▶ **Task details**: Count every line in the entries that holds the word "hamburger". The reply is that count alone.

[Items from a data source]
--- START ---

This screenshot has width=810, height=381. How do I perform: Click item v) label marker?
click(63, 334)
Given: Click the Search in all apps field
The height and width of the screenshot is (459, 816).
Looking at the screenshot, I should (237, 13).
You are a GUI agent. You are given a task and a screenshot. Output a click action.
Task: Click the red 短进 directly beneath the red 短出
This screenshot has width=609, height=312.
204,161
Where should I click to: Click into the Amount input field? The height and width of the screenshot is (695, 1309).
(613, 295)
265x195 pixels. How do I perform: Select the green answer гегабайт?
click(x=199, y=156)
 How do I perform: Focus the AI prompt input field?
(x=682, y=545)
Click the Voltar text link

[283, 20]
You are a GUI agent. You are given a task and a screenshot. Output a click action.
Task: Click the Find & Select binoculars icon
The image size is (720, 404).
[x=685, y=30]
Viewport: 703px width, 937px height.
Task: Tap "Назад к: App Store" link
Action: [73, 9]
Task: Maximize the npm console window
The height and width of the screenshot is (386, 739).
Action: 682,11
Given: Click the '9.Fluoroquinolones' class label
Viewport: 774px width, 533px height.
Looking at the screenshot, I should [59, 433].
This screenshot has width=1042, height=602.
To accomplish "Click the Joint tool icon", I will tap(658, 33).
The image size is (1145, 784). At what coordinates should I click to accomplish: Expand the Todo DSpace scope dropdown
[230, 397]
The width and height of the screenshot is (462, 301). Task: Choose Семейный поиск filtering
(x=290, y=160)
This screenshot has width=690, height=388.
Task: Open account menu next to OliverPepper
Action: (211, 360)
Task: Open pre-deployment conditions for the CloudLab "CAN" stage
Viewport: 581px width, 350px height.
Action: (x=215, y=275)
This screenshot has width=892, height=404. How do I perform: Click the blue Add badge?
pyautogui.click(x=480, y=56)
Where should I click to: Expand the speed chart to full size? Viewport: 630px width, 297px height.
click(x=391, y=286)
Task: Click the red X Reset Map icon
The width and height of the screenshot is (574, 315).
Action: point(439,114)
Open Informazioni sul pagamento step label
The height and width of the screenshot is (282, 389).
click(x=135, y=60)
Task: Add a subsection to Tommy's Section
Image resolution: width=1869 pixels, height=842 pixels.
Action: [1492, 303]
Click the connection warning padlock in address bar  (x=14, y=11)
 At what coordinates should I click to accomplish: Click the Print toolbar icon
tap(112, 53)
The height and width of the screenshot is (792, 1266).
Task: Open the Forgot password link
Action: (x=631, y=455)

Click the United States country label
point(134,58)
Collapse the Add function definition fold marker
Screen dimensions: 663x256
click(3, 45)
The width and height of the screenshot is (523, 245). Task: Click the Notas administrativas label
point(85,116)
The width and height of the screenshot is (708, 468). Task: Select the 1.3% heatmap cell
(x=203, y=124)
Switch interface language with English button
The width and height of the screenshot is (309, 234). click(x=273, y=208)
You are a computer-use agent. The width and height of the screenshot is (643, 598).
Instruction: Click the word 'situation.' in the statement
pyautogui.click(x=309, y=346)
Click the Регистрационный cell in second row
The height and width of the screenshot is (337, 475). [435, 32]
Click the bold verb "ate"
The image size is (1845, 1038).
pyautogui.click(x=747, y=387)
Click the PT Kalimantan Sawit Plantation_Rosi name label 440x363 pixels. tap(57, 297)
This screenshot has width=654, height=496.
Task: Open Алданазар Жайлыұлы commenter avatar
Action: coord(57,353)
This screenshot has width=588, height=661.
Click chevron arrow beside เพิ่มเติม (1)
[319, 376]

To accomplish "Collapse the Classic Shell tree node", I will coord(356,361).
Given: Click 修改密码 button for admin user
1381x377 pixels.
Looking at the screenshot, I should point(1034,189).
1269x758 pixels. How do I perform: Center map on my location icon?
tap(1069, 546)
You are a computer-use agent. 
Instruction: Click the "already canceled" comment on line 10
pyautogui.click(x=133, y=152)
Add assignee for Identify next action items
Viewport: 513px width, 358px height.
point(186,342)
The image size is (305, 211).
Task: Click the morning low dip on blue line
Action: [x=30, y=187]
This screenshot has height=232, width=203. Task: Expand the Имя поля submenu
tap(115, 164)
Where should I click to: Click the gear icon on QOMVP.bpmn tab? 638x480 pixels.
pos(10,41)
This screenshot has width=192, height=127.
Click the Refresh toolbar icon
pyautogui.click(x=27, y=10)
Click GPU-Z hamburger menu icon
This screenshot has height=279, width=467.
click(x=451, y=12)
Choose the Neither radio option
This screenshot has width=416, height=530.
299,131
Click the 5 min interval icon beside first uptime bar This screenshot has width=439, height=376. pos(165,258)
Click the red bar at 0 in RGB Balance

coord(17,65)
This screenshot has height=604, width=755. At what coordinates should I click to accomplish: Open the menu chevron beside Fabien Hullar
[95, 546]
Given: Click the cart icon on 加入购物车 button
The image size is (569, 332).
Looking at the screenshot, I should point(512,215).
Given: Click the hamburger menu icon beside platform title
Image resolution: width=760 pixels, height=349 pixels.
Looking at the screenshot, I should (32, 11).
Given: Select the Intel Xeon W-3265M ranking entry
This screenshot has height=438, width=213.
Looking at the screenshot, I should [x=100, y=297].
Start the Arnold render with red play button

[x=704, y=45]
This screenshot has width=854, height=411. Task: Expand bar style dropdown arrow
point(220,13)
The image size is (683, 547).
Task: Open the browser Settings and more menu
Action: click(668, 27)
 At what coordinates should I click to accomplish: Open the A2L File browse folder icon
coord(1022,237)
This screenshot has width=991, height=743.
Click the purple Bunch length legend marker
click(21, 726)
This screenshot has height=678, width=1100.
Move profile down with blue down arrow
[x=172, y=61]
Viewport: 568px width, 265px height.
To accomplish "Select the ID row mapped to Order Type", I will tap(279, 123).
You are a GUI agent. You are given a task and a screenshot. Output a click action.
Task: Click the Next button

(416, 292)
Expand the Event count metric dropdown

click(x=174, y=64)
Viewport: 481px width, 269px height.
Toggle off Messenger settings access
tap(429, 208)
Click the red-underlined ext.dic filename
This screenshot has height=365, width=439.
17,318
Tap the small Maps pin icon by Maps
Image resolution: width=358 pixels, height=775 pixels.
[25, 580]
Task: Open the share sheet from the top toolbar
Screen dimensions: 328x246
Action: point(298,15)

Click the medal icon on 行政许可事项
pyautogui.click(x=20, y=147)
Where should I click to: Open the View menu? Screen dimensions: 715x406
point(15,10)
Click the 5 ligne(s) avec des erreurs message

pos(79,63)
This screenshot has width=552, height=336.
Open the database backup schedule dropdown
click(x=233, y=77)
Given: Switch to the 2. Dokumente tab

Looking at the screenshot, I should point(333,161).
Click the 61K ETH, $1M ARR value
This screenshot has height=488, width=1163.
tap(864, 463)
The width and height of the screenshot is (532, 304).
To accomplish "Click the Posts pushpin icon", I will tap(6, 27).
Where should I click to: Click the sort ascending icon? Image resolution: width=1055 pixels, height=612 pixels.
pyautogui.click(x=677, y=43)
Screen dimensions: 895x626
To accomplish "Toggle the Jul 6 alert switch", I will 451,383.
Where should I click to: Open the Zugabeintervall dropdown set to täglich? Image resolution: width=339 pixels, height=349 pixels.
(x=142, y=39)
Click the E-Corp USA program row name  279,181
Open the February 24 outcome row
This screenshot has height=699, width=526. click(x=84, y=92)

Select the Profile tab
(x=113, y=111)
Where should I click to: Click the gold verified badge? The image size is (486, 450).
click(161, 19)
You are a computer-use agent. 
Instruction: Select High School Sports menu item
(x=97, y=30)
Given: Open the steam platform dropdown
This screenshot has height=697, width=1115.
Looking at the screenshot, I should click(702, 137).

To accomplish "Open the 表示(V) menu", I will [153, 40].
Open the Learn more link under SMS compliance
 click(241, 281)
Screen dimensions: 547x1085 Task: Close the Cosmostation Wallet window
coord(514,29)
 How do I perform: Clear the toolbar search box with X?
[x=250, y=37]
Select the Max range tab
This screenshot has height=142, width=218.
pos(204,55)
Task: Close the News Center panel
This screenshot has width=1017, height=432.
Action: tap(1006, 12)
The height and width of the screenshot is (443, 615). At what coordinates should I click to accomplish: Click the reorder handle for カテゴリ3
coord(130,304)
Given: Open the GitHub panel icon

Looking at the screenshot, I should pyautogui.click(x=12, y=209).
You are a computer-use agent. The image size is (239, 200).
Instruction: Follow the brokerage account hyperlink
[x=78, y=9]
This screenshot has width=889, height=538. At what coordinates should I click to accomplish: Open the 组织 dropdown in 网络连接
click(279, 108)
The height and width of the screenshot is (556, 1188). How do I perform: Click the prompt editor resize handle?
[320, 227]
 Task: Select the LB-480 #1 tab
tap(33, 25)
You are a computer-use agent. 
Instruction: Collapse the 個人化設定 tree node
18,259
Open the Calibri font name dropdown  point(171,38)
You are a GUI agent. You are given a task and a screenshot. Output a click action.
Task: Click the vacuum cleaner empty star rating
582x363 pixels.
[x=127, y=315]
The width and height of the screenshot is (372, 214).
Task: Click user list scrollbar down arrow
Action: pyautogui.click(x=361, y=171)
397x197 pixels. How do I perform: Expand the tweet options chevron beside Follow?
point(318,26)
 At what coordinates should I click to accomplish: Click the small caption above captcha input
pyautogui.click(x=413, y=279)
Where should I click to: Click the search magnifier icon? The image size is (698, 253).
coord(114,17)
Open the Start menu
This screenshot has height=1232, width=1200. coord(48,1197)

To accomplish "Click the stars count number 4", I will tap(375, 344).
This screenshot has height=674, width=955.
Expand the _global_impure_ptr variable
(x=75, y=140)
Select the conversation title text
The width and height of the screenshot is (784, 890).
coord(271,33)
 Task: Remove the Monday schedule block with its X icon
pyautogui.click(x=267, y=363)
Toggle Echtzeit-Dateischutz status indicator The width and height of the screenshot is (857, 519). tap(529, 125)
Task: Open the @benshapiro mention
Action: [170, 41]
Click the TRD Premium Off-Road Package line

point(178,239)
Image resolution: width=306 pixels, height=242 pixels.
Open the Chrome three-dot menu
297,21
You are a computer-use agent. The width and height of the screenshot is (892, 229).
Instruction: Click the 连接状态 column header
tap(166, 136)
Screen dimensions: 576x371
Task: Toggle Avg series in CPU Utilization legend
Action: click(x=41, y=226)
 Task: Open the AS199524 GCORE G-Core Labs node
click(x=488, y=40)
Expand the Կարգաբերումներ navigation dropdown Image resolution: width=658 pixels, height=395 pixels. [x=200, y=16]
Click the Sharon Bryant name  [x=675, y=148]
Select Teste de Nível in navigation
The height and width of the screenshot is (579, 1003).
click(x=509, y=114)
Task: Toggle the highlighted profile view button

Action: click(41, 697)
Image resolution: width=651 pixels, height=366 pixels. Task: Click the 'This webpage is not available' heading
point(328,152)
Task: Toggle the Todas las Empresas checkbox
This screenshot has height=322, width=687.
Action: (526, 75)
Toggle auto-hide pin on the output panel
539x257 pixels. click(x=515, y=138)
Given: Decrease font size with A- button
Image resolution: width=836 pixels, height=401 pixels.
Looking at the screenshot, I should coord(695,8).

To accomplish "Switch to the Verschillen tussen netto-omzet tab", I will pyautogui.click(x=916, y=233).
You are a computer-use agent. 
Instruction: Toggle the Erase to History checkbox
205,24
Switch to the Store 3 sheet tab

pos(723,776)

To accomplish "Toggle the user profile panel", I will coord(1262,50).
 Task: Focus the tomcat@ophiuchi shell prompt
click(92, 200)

--- END ---

▶ **Solution to the exercise**: 2